S:0,1(S:0,1 $(xy((x^2+y^2)^(1/2)))$dy)dx

I think this is what you mean

$\int_{0}^{1}\int_{0}^{1}\frac{xy}{\sqrt{x^2+y^2}}d ydx$

It is just a u sub. let $u=x^2+y^2 \implies du=2ydy$ Remember x is constant with respect to the inside integral.

This is exactly like integrating

$\int_{0}^{1}\frac{3y}{\sqrt{3^2+y^2}}dy$
where three is playing the role of x!

I hope this helps.
• Mar 2nd 2010, 08:18 AM
Rhode963
Great help, but it is actually the double integral of $xy*sqrt(x^2+y^2)$ from 0 to 1. Sorry, I don't know how to get the integral symbol to work.
• Mar 2nd 2010, 08:29 AM
Rhode963
Would u-sub still work? So for the inner integral I could pull out an x, and get x times the integral of $sqrt(u)du$?
• Mar 2nd 2010, 08:31 AM
TheEmptySet
Quote:

Originally Posted by Rhode963
Would u-sub still work? So for the inner integral I could pull out an x, and get x times the integral of $sqrt(u)du$?
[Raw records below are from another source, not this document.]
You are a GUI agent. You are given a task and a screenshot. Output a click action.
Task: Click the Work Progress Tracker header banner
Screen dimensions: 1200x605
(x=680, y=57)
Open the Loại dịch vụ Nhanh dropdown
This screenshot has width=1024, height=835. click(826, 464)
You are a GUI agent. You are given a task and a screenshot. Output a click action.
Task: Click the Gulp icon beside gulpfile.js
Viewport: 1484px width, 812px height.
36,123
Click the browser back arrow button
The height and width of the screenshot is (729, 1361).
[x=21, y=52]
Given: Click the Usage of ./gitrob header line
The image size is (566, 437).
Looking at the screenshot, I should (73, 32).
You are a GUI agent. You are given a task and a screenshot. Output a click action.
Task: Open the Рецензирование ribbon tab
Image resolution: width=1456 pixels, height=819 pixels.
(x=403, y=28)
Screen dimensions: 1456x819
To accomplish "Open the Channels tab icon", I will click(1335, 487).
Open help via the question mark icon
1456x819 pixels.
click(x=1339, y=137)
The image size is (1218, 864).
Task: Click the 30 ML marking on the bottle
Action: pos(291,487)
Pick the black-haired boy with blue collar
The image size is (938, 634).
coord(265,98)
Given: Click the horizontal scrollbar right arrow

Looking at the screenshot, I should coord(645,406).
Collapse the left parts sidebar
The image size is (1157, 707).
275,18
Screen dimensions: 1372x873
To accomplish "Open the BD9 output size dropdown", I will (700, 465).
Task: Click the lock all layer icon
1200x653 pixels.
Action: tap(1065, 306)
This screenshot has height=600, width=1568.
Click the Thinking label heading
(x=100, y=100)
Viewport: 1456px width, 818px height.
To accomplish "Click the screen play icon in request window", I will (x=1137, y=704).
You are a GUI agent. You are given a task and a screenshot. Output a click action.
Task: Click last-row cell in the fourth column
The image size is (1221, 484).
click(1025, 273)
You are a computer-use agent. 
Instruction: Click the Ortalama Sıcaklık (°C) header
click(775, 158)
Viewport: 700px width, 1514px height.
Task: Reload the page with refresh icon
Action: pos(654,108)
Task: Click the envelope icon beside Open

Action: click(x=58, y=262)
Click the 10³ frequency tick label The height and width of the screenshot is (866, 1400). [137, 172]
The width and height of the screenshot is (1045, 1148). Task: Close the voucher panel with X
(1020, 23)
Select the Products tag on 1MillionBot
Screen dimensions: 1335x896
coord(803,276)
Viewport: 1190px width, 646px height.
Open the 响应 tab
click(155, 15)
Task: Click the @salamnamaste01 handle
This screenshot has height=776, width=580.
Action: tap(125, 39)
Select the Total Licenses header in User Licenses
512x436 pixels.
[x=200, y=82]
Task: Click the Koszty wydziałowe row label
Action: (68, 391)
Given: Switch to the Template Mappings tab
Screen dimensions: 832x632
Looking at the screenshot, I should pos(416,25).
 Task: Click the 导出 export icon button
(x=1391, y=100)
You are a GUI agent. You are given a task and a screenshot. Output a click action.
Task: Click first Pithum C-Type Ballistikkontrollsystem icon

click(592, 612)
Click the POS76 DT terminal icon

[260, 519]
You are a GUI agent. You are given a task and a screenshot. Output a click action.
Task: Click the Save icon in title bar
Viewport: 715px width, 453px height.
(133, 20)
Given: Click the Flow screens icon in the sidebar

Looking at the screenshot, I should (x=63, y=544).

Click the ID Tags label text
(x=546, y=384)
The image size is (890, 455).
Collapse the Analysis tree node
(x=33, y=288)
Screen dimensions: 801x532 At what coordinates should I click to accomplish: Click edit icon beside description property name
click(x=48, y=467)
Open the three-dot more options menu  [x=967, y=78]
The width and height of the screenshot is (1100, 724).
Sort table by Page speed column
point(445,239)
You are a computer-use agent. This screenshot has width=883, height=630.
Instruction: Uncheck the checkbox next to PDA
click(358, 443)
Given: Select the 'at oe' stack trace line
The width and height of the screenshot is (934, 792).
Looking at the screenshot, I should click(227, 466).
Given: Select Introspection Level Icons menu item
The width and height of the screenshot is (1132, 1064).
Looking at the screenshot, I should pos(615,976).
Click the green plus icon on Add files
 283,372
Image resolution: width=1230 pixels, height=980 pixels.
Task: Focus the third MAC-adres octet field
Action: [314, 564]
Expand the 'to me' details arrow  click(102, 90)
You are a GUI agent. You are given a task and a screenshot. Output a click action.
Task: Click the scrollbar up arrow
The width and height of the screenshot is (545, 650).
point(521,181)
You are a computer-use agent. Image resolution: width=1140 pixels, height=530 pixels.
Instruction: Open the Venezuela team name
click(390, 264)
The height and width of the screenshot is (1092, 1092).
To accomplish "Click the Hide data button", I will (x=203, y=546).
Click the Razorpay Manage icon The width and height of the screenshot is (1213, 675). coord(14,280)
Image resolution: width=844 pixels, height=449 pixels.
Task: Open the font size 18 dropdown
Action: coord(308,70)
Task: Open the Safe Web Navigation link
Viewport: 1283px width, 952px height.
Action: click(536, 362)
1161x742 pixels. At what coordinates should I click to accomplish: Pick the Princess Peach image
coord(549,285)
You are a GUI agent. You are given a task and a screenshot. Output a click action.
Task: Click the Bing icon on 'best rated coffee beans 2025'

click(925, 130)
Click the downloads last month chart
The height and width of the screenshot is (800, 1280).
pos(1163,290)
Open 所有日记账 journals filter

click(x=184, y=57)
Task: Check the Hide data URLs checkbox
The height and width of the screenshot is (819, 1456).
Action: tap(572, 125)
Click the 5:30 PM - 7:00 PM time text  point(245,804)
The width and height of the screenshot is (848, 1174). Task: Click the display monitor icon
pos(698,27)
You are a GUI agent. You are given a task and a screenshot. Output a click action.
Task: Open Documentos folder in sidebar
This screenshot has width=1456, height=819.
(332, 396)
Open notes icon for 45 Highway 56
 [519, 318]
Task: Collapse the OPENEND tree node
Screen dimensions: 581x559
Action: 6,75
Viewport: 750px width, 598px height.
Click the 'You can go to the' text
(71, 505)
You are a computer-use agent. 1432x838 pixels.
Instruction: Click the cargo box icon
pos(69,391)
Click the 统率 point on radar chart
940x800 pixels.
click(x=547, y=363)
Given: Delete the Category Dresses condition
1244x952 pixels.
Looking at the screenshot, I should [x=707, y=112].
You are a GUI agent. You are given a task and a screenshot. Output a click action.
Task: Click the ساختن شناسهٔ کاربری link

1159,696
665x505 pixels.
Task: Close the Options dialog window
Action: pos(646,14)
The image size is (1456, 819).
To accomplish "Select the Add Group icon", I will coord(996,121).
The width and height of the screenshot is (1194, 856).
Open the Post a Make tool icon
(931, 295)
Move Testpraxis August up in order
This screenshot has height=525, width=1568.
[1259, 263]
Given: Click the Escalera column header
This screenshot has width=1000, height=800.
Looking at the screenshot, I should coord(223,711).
It doesn't change anything the substituion still works.
• Mar 2nd 2010, 08:35 AM
Rhode963
So for the inside integral, I got the answer to be $(3/2)x$, does that sound right to you? It seems like a strange amount of canceling. And when plugging into the final integral, I got the final answer to be 3.
• Mar 2nd 2010, 01:09 PM
General
Quote:

Originally Posted by Rhode963
Great help, but it is actually the double integral of $xy*sqrt(x^2+y^2)$ from 0 to 1. Sorry, I don't know how to get the integral symbol to work.

$\int_0^1 \int_0^1 xy \, \sqrt{x^2+y^2} dy \, dx =\int_0^1 x \int_0^1 y \, \sqrt{x^2+y^2} dy \, dx$.

Just apply the suggested substitution on the inner integral.